**TO DO**
• 1. In the pretend space-travel text, what does it suggest using as the "prison" in the Rescue Mission?
• 2. From the pretend space-travel text, return the passage from "Stage 4: Extra" up to and including "get easier quickly.", copied word for word.

**EXTRACTED TEXT**
^^^^^^^^^^^^^^^^
Learning the Launch Sequence:
- Choose a Destination: pull out your star chart (sometimes a real piece of paper, but often an imaginary screen on the wall) and pick a celestial body.
- Input Coordinates: have the co-pilot put the coordinates into the navigational computer (poke the wall and say numbers).
- Request Fueling: Have someone contact Houston and request fuel. (My kids did not realize that Houston was a place, so it quickly became the man, Houston. I generally speak for Houston, and he's not very bright.)
- Count Down to Launch: Contact Houston again and request a count down. Houston always has a hard time remembering how to count down--the kids love to help him figure it out!
- Lift Off!: At "0", shake, rattle, and roll as you head for space...
Stage 3: Traversing the Stars
Chryogenic Freeze (My Personal Favorite):
- Inter-planetary travel takes a long time, so briefly explain the idea behind chryogenic freezing (making you cold so you fall asleep until you arrive).
- Everyone lays down and "freezes" for awhile, taking a mini-nap--wonderful!
- This is just like the launch--rattle around a bit as you pass through the alien atmosphere, clunking down as you hit the ground.
Stage 4: Extra Terrestrial Exploration
The trick to a fun extra terrestrial exploration is for the captain to know where the story is going. Below, I present three simple story frames that will help keep the action moving.
Tip: For those new to this kind of activity, making up details on the spot is intimidating. Good news! Young children are easy. They don't know science and they're primed to believe anything: a pencil can become a missile, a key, or a very thin alien creature. Wing it at first. It will get easier quickly.
Basic Story Outlines:
- Exploration Mission (no pre-planning): Take your crew and wander around the house imagining an alien landscape: passing beneath the table becomes a tunnel, the stairs become a mountain, and the bathroom becomes a cave. Along the way, pull out tools from the Mission Tool Chest and invent uses for them while collecting specimens of interesting alien artifacts. "Living" aliens (stuffed animals) are especially exciting finds.
Tip: If you have a bit of time, this can be made more interesting by setting up some areas of the house ahead of time: throwing cushions on the floor in a heap, hiding stuffed animals around the house, etc.
- The Rescue Mission (minimal pre-planning): Choose a stuffed animal. This animal has been abducted by aliens. Your crew must find it, retrieve it, and bring it back home. Place the animal in some kind of "prison" (chairs do nicely) and then set up other toys and stuffed animals as "guards". Kids have great fun using the Mission Tool Chest to sneak around or defeat the bad guys. It can be fun for members of the crew to get captured as well.
Tip: We often choose one stuffed animal to serve as the bad guy "boss." Special challenges have to be met to defeat him. Card games and board games are great for this (see the photo above of the High Captain Blahr).
- Puzzle Mission (pre-planning required): While this mission requires planning, it is often the most fun. This one involves placing various stuffed animals throughout the house and creating a series of clues for each of them that lead to the next animal or location (the captions on the pictures to the right are clues I've used before). Eventually, the clues lead to a fantastical treasure or creature that the children can collect and take home. It takes time, but it's crazy fun.
^^^^^^^^^^^^^^^^
**EXTRACTED INFORMATION**
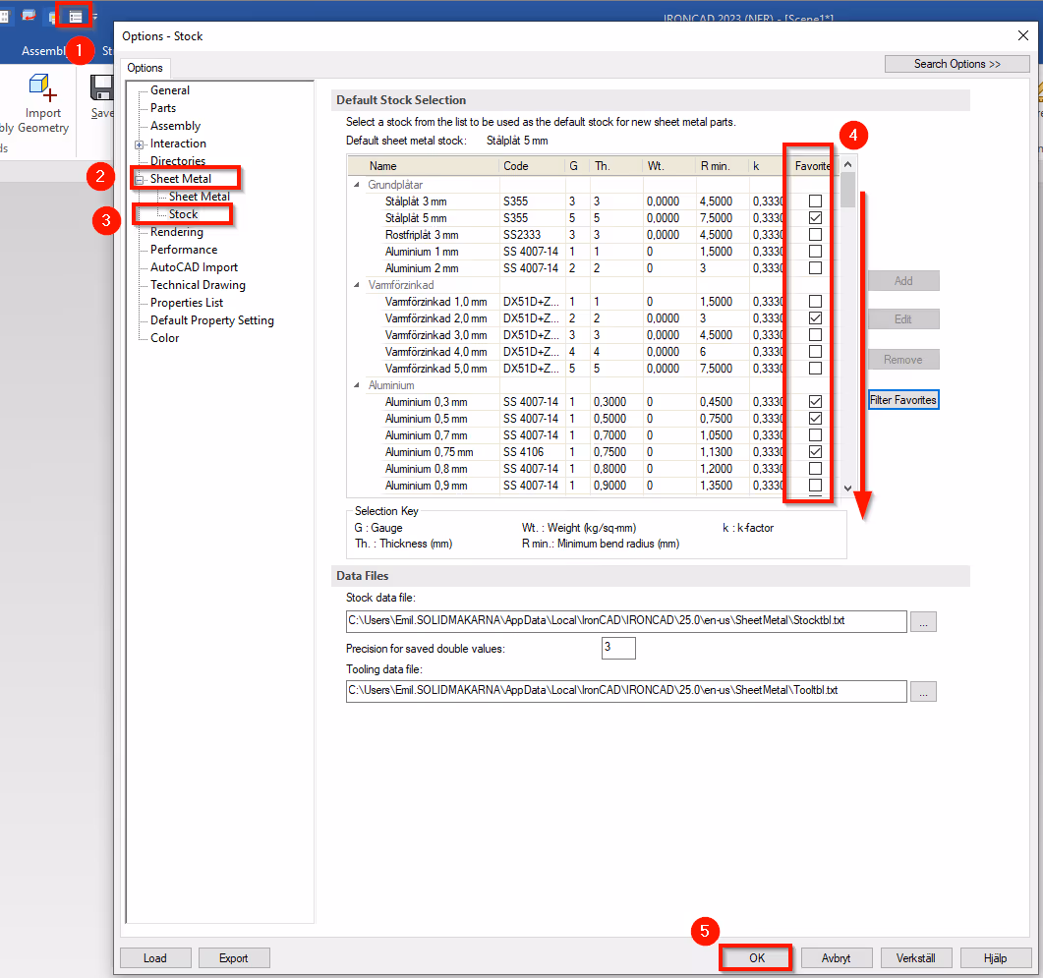This screenshot has width=1043, height=978.
Task: Browse for Tooling data file using the ellipsis button
Action: (x=922, y=691)
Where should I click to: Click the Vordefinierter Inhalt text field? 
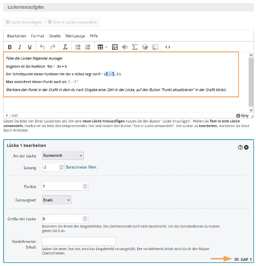(79, 241)
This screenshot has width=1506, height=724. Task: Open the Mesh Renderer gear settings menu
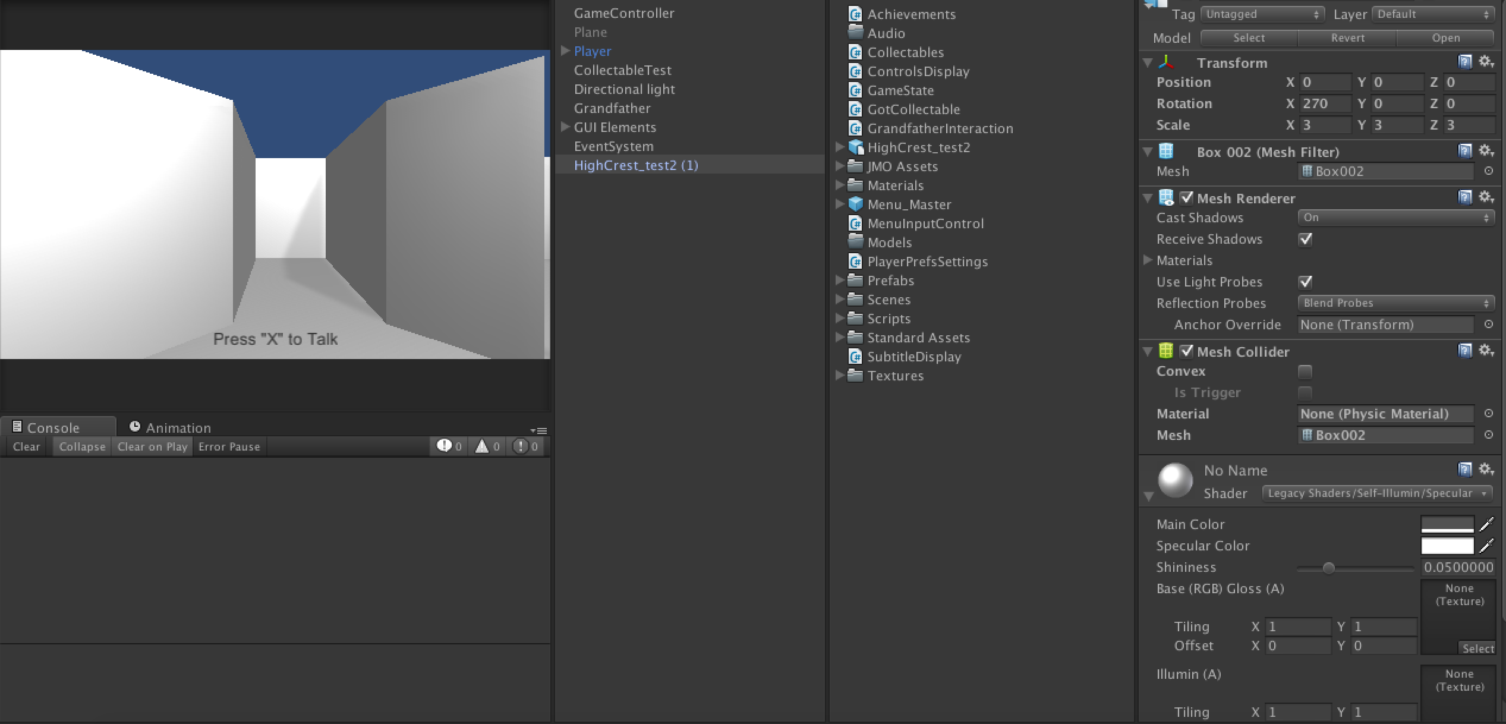(1486, 197)
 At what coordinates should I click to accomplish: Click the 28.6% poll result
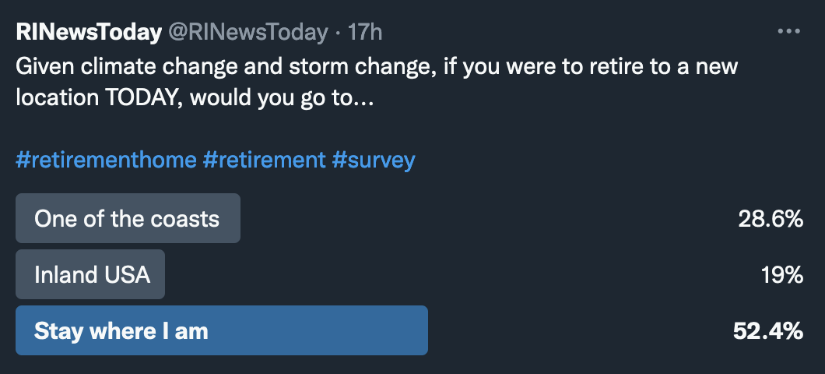tap(771, 219)
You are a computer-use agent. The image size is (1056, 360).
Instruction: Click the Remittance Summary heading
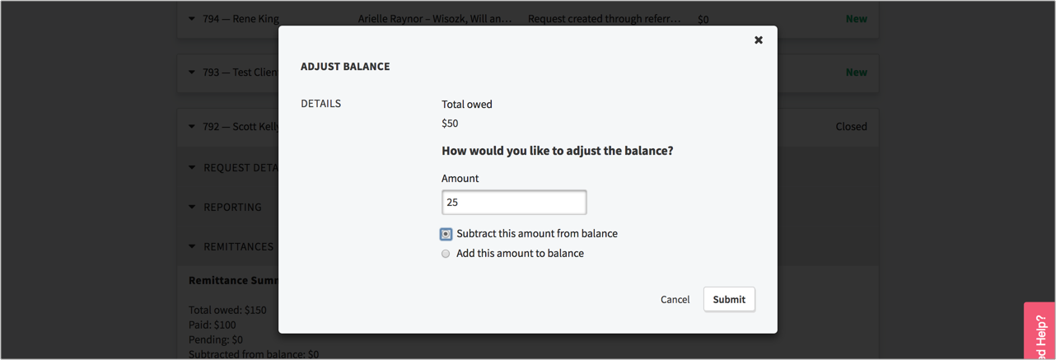point(233,280)
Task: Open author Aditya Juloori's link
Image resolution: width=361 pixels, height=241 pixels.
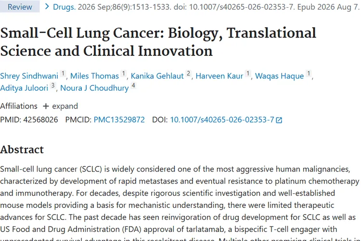Action: click(24, 88)
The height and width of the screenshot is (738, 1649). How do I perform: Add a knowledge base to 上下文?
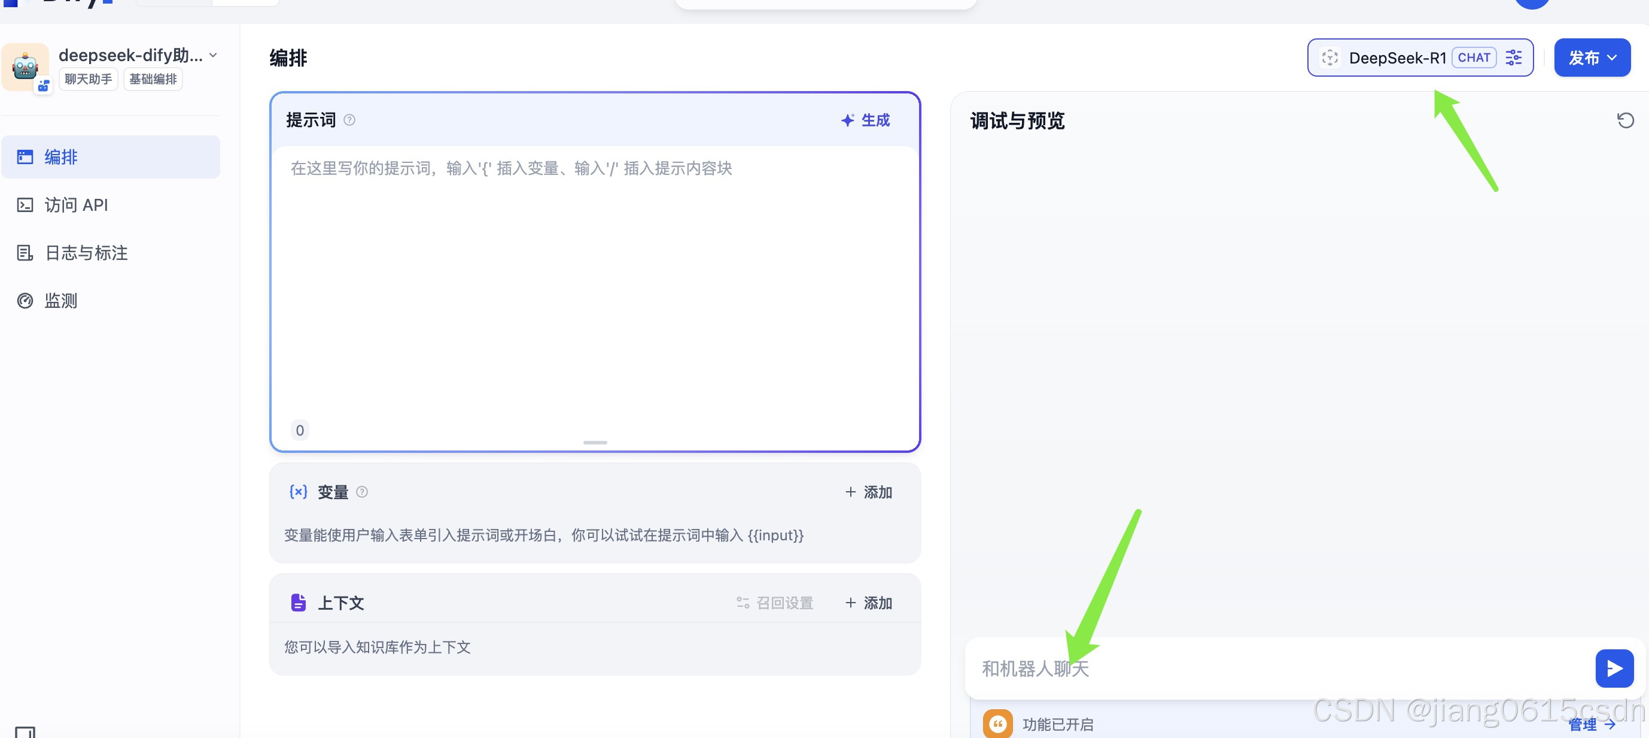[868, 602]
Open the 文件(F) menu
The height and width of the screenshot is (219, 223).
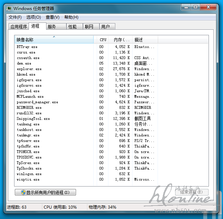click(15, 17)
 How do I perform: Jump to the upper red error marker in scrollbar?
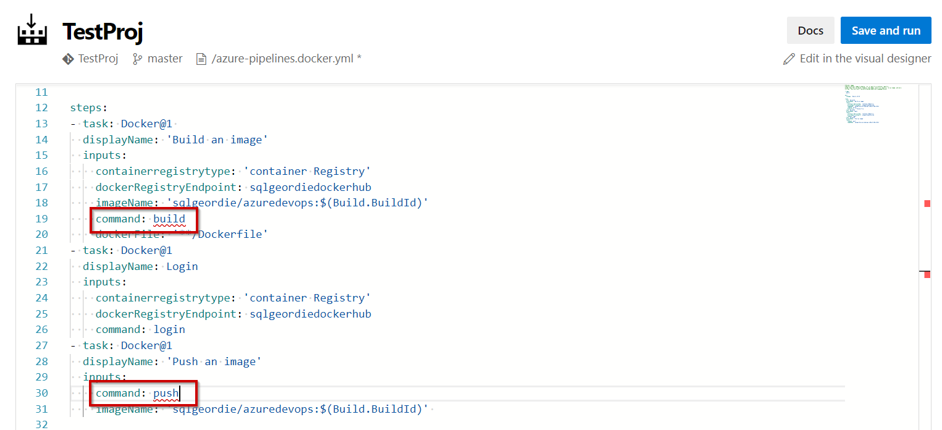pyautogui.click(x=927, y=203)
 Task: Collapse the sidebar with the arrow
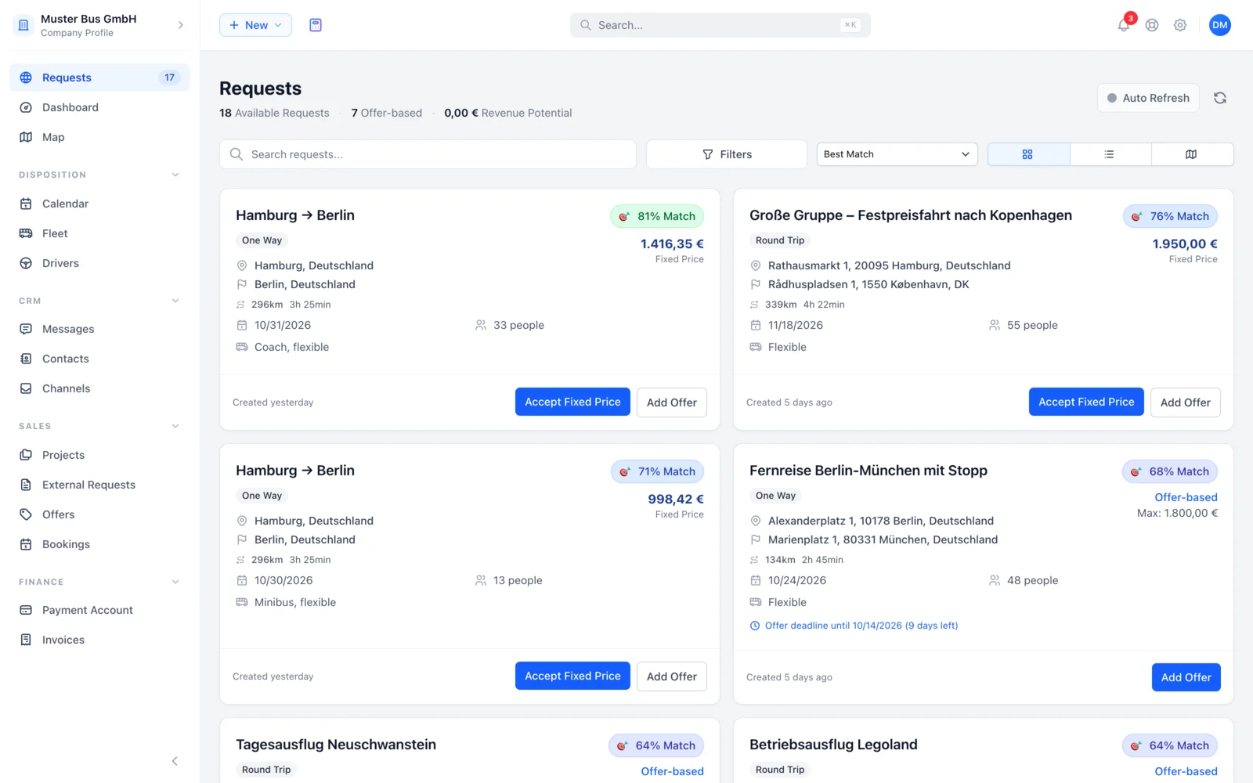pyautogui.click(x=175, y=761)
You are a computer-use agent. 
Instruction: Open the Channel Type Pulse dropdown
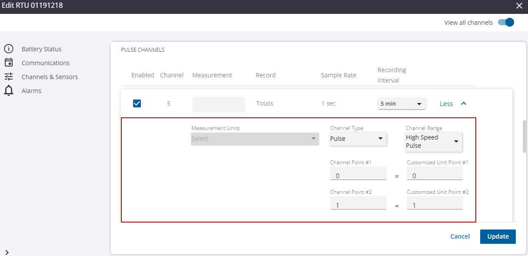pos(358,139)
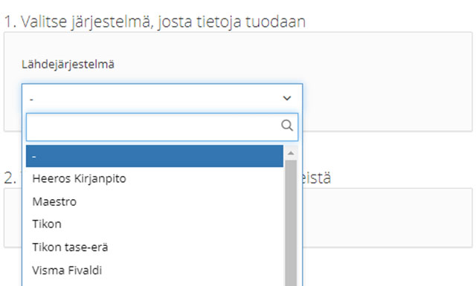Click the selected dash value in combo box
This screenshot has height=286, width=476.
click(x=31, y=100)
^^^^^^^^^^^^^^^^
**SOLUTIONS PER TASK**
• 1. Chairs

• 2.
Stage 4: Extra Terrestrial Exploration
The trick to a fun extra terrestrial exploration is for the captain to know where the story is going. Below, I present three simple story frames that will help keep the action moving.
Tip: For those new to this kind of activity, making up details on the spot is intimidating. Good news! Young children are easy. They don't know science and they're primed to believe anything: a pencil can become a missile, a key, or a very thin alien creature. Wing it at first. It will get easier quickly.